Content starts

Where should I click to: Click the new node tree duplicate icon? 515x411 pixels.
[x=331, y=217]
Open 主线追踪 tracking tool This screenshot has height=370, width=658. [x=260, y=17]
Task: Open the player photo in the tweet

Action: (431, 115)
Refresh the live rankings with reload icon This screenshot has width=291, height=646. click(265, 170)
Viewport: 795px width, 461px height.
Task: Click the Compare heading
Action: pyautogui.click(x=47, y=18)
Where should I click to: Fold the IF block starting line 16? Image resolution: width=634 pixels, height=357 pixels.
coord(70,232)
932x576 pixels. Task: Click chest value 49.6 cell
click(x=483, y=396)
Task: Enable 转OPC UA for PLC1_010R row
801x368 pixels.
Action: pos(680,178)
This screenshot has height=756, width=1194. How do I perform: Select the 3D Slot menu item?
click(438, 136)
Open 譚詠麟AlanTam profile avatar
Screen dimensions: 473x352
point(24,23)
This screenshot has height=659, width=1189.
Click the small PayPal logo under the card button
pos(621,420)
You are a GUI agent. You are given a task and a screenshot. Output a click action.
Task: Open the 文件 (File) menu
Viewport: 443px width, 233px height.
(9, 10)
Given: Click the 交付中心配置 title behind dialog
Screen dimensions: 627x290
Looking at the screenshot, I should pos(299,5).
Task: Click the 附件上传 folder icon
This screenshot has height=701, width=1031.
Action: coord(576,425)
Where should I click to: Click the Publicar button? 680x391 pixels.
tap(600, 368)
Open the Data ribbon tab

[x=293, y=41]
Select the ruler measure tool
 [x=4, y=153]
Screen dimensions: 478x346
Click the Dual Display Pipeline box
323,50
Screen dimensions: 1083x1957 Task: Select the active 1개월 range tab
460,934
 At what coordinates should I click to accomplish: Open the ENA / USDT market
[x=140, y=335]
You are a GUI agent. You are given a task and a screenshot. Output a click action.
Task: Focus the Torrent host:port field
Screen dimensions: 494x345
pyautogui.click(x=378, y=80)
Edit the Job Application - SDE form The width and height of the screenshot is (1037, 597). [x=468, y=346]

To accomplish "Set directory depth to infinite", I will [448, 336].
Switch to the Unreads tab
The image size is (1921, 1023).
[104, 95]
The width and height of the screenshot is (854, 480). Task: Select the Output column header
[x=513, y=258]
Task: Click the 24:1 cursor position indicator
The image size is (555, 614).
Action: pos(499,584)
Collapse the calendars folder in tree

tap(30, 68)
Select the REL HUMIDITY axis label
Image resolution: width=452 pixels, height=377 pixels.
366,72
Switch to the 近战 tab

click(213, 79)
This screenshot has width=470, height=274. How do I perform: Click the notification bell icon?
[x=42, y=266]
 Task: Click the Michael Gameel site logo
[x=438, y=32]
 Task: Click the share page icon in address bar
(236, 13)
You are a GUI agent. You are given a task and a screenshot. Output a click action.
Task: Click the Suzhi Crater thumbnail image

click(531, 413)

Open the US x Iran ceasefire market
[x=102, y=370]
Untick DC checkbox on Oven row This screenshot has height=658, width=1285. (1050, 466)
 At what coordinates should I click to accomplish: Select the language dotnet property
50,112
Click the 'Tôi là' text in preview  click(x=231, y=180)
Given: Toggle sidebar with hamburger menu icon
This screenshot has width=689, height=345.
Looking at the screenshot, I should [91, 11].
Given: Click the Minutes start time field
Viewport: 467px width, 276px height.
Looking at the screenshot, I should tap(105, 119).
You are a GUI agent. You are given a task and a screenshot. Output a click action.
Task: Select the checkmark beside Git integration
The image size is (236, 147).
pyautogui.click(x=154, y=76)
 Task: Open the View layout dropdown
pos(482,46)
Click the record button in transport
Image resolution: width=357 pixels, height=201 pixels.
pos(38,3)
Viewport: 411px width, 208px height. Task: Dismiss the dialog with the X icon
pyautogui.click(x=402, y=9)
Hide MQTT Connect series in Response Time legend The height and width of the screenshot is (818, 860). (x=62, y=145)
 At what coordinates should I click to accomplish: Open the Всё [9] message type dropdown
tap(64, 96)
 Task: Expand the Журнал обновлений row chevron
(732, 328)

Content ends

■ What to produce: Looking at the material above, please state how many lines include the string "field", and give only that number.

■ Your solution: 2